Guillaume Ier, le nouvel empereur, et son chancelier Otto von Bismarck, souhaitent marquer cette appartenance en désignant Strasbourg comme capitale du Reichsland qu’est devenu l’Alsace-Lorraine, et en faisant de cette ville le symbole du prestige du tout jeune Empire.
Dans ce but, ils décident dès 1872 de faire édifier une université à Strasbourg. Le souhait de l’Empire est de créer « une université de première importance qui soit un lieu digne de l’esprit allemand », selon Franz Von Roggenbach, membre du Reichstag et en charge du projet. Le Reich espère ainsi gagner le cœur des Alsaciens, démontrer le génie allemand et attirer des élites.
Franz von Roggenbach (1825-1907),
l'artisan de la Kaiser-Wilhelms-Universität (Wikipedia)
L’Empereur ne lésine pas sur les moyens : la Kaiser-Wilhelms-Universität reçoit du Reich une dotation annuelle de 400 000 Marks, et Roggenbach recrute 66 professeurs allemands, choisissant prioritairement des savants jeunes et prometteurs, dans le but de créer un centre de recherche ultra-moderne et dynamique.
Visite de l’Empereur Guillaume Ier lors de l’inauguration du Palais Universitaire (1884)
Roggenbach se concentre particulièrement sur les Luxuswissenschaften, les sciences considérées comme un luxe : l’égyptologie, le sanscrit et l’astrophysique.

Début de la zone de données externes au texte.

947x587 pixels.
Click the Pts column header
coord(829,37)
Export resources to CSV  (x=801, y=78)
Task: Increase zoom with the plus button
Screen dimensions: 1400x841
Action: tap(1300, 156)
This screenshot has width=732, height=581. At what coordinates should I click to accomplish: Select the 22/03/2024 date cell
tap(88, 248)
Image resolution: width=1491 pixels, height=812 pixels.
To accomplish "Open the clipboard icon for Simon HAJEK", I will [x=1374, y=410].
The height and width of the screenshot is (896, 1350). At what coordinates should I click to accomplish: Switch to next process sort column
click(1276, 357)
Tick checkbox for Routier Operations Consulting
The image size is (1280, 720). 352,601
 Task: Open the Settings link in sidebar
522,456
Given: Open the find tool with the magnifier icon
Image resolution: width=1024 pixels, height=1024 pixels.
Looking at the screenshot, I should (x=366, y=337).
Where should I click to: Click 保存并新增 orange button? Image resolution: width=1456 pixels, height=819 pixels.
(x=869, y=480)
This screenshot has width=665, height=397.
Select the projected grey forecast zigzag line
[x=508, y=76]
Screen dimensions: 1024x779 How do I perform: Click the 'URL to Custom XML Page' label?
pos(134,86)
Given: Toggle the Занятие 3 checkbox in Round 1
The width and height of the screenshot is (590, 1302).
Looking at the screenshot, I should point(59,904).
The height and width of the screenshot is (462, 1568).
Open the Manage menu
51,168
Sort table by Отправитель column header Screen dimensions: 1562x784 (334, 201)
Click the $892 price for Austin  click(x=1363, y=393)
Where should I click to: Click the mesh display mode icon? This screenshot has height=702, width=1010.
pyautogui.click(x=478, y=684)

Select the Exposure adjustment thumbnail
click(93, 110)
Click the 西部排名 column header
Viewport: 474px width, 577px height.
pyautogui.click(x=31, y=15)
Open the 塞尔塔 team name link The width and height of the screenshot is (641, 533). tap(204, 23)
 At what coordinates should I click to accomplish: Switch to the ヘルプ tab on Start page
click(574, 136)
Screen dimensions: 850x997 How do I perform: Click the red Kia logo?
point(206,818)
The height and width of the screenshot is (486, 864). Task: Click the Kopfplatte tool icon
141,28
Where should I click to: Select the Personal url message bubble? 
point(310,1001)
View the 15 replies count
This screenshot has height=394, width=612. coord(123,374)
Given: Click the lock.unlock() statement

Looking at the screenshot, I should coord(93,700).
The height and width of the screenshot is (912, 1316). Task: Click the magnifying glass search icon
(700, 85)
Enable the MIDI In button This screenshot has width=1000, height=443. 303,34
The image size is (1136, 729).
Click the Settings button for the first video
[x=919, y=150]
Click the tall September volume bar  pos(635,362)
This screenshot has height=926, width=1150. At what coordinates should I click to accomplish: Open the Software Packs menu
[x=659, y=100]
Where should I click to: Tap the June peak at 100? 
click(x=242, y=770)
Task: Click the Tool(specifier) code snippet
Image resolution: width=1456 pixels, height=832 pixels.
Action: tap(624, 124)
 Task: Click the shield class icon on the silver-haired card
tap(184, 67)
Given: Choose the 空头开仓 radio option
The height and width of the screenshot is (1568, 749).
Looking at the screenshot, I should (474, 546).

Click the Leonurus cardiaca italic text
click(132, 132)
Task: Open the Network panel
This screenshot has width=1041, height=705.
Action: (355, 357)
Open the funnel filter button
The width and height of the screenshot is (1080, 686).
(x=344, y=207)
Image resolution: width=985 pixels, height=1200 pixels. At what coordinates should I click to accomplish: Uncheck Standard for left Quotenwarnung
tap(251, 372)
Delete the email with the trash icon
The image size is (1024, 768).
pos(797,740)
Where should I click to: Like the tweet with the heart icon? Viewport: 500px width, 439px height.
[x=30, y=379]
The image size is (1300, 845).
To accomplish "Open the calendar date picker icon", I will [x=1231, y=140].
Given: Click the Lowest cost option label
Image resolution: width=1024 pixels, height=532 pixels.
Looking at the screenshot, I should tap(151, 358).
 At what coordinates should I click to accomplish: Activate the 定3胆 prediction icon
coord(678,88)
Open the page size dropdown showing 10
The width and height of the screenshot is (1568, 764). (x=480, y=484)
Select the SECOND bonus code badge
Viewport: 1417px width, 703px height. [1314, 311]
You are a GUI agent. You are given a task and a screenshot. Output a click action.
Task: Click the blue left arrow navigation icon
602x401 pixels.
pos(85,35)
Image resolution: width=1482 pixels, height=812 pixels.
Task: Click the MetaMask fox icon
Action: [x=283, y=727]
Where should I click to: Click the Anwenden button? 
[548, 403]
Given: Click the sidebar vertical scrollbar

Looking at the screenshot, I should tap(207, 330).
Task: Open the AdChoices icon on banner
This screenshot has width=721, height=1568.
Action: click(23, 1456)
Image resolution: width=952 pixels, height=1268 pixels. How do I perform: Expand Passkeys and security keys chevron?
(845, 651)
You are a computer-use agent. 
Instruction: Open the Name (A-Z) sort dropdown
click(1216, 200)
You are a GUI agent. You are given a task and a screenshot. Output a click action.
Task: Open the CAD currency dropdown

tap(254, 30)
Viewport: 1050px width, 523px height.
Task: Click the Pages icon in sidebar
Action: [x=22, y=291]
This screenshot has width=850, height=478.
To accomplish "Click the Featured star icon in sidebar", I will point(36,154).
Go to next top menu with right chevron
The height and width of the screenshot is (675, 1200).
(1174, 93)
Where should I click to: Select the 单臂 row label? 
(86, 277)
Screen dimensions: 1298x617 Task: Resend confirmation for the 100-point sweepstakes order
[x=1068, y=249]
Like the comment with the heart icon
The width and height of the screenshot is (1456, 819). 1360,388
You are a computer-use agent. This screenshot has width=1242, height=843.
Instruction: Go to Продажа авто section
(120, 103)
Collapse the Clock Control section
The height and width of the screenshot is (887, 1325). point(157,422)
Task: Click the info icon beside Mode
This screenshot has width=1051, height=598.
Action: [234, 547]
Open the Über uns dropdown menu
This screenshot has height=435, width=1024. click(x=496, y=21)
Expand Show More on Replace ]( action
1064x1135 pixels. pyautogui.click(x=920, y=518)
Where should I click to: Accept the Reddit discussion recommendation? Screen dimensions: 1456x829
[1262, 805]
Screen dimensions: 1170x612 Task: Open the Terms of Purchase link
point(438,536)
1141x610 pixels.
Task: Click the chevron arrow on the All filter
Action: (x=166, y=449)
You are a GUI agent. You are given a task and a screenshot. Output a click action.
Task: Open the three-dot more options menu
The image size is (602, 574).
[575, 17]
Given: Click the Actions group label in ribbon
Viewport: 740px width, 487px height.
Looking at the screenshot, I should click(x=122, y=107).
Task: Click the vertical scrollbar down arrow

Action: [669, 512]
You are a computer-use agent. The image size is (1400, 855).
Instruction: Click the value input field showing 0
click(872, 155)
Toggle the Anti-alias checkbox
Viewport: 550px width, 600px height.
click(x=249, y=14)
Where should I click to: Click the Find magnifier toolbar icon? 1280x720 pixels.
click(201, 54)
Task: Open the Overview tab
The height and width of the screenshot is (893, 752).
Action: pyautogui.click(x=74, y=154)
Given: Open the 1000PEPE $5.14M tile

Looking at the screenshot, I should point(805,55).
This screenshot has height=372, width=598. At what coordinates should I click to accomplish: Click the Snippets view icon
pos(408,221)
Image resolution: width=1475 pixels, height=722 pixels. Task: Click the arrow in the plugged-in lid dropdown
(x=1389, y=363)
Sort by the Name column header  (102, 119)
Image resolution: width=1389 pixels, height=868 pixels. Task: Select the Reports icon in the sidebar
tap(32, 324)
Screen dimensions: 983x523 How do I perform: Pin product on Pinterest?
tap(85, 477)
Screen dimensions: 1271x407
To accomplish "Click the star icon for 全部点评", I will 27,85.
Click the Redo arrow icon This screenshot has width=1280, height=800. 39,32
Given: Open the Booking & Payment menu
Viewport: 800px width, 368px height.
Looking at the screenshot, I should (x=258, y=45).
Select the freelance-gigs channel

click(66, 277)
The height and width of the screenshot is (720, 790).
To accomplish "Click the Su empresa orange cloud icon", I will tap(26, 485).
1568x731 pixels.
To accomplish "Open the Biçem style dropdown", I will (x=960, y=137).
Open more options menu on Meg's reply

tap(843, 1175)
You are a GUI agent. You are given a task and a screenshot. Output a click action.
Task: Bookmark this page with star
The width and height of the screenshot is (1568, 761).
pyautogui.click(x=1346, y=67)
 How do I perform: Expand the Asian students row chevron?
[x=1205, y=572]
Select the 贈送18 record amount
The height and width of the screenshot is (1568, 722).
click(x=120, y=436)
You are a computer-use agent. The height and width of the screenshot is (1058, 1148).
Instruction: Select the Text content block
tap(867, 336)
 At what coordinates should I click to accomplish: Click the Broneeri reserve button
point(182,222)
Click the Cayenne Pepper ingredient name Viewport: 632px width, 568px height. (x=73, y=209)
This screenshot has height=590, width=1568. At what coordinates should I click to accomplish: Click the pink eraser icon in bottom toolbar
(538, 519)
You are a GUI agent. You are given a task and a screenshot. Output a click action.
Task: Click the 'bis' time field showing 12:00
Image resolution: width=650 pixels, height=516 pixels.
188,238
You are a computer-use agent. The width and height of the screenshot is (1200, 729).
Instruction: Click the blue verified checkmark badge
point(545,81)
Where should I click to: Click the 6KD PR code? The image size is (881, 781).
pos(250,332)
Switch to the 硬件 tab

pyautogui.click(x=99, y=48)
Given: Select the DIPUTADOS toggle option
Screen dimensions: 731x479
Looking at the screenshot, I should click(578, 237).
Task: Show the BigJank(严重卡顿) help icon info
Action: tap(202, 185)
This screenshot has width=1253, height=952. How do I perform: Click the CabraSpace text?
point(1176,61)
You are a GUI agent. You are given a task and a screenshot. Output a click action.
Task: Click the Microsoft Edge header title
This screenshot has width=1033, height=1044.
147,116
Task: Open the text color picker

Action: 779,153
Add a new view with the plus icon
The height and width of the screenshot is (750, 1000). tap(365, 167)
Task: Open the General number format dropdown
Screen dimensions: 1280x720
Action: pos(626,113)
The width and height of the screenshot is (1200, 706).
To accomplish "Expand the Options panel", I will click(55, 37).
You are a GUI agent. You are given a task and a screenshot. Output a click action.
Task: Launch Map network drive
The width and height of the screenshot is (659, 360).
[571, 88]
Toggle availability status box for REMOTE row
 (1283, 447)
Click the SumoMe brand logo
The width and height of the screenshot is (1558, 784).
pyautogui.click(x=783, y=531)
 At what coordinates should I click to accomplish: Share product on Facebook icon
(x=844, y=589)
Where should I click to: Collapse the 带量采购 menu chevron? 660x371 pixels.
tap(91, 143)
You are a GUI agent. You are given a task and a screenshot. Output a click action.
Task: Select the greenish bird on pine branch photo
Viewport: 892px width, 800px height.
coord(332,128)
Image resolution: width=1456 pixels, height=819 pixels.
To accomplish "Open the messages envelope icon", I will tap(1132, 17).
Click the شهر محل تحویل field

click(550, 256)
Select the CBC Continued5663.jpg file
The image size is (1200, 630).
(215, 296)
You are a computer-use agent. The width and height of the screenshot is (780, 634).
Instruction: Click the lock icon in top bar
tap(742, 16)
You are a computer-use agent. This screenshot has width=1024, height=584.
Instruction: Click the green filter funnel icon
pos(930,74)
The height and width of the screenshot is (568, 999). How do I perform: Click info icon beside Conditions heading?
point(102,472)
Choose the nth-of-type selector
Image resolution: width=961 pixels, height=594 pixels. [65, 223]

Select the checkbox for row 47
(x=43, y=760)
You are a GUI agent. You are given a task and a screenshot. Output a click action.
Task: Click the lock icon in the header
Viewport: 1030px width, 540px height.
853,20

Pour faire de Strasbourg un lieu à la pointe dans ce dernier domaine, le Reich n’hésite pas à faire appel à tout le savoir-faire allemand : du matériel neuf est commandé à des manufactures germaniques, et notamment des instruments de dernière technologie. Parmi eux, un photomètre à coin, instrument nouveau permettant de déterminer la composition des étoiles.
Le photomètre à coin de Töpfer
Ainsi, l’Université de Strasbourg se retrouve dotée d’une riche collection d’instruments en provenance de l’Empire. Les Allemands améliorent également la gestion du matériel, et dressent un inventaire complet et rigoureux des appareils disponibles à l’Université. Ces objets tout comme leur inventaire ont été préservés, et ce malgré une histoire mouvementée dont deux guerres mondiales : une chance pour pouvoir documenter le patrimoine.
L’Université est un franc succès sur le plan scientifique. La Kaiser-Wilhelms-Universität reste considérée comme la plus moderne et innovante d’Allemagne du XIXe siècle, produisant plusieurs prix Nobel et laissant à l’Alsace un solide héritage scientifique, dont on conserve encore les traces écrites dans les différents instituts, ainsi qu’un patrimoine architectural riche, encore valorisé aujourd’hui, et de nombreux instruments maintenant préservés dans des musées.